** Opening Exercise inputs block **

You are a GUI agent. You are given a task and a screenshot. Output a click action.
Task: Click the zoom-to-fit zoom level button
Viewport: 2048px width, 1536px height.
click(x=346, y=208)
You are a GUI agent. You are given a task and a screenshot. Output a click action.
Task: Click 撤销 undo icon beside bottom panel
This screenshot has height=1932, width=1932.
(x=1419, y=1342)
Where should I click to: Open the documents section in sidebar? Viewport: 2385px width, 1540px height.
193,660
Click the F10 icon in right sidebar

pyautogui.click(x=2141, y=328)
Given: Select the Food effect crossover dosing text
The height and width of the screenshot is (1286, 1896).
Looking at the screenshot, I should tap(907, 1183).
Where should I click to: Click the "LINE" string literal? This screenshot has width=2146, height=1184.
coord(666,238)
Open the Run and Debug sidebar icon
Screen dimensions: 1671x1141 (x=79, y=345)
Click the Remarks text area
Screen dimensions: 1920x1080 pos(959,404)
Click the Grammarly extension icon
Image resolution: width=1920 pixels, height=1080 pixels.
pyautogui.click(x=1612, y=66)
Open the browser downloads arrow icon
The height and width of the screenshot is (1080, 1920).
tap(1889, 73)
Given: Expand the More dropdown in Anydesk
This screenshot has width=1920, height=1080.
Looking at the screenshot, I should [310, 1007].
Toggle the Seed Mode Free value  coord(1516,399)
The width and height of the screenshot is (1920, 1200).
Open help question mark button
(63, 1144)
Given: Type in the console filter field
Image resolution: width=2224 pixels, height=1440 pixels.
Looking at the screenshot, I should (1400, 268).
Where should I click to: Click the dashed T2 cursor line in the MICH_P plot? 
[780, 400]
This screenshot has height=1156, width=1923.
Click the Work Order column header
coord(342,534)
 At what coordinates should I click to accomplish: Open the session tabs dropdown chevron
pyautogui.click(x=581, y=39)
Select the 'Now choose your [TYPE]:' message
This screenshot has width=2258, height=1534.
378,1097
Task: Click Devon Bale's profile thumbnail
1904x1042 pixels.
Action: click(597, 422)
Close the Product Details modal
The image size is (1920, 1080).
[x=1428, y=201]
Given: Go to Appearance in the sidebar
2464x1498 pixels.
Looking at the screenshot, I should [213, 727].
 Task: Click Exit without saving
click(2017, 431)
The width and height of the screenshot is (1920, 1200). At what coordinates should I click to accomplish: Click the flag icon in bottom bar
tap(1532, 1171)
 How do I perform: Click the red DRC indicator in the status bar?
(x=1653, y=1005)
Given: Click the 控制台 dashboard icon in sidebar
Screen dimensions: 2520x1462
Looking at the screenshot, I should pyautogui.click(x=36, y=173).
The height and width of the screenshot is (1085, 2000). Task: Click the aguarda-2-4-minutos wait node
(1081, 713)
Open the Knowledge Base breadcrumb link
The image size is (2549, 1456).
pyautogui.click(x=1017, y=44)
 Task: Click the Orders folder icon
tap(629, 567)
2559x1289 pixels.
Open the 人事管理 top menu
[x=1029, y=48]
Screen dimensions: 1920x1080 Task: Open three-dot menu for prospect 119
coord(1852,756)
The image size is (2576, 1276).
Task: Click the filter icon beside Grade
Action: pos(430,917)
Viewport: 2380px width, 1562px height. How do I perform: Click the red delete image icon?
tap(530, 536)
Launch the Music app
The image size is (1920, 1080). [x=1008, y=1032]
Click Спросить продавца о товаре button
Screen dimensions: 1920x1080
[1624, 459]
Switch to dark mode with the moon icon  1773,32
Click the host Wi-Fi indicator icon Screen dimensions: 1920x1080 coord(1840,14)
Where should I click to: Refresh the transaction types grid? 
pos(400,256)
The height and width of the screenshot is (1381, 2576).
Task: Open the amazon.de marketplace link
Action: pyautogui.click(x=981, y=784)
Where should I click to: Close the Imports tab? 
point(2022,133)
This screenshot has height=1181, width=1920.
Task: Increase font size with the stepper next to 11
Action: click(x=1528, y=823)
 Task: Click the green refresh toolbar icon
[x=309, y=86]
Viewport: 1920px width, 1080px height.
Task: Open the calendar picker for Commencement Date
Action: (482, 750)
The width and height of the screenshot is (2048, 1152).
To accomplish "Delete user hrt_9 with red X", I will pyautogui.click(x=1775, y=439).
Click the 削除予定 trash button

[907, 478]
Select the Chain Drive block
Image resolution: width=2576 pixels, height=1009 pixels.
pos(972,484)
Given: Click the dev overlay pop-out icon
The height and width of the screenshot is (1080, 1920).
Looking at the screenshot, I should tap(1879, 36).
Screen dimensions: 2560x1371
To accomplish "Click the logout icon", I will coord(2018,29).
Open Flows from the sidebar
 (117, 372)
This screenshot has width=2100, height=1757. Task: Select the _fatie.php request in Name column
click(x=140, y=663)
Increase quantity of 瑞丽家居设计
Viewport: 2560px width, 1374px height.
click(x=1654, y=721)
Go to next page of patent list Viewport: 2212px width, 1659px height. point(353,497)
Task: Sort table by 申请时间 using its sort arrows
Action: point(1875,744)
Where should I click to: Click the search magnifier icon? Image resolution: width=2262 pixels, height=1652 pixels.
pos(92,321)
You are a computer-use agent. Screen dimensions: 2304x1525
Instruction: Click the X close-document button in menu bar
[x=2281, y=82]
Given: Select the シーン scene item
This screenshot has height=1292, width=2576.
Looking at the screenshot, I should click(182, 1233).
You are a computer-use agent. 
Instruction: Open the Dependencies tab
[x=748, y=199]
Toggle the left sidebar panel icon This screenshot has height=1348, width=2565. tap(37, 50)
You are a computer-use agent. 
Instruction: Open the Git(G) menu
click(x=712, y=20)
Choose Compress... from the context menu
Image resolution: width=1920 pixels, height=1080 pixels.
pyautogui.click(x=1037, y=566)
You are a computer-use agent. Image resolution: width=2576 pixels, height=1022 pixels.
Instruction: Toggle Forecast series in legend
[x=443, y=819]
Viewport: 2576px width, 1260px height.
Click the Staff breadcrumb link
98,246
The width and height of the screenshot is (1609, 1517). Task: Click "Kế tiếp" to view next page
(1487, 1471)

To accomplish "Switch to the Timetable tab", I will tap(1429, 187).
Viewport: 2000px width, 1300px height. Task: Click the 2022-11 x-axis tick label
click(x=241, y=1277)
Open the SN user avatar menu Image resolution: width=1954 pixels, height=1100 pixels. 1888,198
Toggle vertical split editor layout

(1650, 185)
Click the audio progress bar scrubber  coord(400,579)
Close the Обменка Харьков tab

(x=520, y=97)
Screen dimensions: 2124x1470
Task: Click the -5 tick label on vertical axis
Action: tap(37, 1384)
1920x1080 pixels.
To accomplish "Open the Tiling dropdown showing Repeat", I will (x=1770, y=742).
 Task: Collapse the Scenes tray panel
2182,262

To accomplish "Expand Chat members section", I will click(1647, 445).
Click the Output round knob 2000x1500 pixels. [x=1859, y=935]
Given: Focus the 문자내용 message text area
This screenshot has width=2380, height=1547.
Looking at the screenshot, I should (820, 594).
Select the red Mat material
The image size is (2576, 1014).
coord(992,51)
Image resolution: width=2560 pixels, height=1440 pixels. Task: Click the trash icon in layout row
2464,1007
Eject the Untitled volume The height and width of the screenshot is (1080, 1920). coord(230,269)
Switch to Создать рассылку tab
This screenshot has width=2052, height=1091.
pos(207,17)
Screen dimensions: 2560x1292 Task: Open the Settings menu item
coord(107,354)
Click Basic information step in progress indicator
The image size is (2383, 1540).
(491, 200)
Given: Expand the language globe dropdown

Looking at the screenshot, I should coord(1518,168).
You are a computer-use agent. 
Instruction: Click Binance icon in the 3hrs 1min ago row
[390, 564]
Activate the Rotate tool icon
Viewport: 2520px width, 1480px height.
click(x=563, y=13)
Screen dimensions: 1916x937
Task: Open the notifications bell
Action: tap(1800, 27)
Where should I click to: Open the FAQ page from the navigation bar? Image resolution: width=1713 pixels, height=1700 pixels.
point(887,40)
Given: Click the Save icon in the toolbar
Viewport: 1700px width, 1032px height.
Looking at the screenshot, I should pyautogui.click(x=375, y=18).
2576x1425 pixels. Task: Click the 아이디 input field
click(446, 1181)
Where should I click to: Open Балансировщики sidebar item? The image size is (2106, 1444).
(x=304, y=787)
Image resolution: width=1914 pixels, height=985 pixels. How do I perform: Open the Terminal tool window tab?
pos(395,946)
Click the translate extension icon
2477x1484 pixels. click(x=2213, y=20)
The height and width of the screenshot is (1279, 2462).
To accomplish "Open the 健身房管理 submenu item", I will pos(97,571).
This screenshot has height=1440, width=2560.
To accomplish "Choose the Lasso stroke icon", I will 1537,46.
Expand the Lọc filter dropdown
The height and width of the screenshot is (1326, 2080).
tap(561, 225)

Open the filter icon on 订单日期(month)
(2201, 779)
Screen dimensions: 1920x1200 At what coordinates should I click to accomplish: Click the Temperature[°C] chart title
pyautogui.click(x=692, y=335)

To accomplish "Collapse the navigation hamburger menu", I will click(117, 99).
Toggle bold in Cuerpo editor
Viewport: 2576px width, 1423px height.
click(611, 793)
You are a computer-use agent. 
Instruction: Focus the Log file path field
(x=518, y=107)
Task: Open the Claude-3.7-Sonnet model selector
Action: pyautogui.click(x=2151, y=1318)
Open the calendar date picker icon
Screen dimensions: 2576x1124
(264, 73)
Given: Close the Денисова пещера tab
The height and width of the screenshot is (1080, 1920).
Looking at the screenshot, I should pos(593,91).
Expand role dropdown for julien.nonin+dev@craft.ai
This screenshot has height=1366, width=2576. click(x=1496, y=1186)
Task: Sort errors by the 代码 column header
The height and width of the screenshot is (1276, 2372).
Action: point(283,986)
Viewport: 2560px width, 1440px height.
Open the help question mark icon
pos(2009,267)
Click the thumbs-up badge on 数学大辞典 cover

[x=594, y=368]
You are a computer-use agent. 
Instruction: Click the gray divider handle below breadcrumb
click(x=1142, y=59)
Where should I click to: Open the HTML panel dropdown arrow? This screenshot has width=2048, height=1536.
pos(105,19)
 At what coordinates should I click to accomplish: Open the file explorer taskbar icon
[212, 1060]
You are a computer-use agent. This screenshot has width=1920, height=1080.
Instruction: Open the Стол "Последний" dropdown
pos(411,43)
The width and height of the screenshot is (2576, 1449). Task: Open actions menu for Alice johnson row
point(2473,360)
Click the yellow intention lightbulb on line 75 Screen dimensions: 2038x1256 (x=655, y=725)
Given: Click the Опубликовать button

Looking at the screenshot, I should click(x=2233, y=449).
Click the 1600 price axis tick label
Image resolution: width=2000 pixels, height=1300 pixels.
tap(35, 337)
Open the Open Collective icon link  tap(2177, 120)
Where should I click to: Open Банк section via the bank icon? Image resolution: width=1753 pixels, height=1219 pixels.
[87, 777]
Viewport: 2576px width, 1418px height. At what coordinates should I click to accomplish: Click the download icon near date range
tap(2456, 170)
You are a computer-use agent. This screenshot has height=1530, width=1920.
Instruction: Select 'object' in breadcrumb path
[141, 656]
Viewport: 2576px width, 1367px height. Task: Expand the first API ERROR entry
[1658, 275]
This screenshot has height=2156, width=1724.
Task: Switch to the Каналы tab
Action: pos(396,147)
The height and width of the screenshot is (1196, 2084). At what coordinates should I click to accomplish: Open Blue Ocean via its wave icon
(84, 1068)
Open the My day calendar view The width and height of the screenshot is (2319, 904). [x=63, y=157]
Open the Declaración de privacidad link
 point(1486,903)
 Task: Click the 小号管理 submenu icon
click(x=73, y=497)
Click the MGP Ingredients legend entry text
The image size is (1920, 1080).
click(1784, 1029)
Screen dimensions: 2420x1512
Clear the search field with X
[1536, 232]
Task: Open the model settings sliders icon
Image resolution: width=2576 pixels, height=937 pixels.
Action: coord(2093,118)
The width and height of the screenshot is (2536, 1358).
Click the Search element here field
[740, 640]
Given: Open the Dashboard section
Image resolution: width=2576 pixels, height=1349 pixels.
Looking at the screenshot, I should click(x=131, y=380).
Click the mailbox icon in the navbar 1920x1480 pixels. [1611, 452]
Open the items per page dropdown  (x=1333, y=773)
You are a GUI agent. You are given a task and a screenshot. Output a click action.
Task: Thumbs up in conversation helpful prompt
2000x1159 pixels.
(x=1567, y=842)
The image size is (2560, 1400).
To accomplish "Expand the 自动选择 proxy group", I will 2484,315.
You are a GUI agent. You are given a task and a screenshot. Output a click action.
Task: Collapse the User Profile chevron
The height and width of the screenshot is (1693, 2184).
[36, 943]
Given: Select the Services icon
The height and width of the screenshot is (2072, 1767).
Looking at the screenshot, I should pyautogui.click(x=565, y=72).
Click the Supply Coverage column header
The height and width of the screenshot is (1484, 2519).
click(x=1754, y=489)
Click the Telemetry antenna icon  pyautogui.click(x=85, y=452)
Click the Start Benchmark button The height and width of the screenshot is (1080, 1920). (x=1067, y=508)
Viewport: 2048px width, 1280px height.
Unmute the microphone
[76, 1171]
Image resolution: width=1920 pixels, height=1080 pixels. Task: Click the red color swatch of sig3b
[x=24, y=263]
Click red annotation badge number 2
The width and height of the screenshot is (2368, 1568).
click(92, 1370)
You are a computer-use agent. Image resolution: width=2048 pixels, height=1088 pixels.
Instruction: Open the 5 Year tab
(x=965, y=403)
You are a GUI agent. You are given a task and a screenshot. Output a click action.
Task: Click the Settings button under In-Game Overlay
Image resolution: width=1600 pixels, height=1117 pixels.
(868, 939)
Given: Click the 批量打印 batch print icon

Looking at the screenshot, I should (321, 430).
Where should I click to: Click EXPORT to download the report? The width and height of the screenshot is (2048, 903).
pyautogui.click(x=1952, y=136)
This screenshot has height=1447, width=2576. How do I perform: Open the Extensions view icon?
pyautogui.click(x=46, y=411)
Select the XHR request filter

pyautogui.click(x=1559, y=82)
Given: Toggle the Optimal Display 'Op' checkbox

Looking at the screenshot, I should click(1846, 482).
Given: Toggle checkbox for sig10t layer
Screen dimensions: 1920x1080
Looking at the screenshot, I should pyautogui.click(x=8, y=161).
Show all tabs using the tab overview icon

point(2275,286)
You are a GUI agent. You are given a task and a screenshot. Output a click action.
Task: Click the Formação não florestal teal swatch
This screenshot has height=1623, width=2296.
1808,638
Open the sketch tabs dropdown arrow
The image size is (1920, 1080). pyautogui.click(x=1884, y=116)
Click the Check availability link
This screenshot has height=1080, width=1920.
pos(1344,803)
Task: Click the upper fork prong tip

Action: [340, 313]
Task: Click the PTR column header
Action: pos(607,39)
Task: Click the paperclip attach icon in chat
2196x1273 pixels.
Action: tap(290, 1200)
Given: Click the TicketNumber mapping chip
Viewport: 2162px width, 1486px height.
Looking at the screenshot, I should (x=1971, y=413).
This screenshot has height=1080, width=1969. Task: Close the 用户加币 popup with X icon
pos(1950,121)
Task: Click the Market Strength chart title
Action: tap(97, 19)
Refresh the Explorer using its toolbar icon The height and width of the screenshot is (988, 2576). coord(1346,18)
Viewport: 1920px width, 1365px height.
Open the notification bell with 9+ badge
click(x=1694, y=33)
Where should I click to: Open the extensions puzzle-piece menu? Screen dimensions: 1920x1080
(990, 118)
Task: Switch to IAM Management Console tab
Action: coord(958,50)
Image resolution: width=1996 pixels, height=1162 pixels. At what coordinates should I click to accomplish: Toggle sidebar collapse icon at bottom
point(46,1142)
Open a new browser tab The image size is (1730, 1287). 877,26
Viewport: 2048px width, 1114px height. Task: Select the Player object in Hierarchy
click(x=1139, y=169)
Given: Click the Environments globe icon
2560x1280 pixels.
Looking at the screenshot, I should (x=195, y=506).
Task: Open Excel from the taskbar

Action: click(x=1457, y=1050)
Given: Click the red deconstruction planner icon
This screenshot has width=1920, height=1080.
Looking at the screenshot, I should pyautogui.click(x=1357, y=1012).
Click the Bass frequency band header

** Closing Exercise inputs block **

§ What the exercise asks: Find all lines holding the word "message" in the records above and copy them.

§ Output of the task:
Select the 'Now choose your [TYPE]:' message
Given: Focus the 문자내용 message text area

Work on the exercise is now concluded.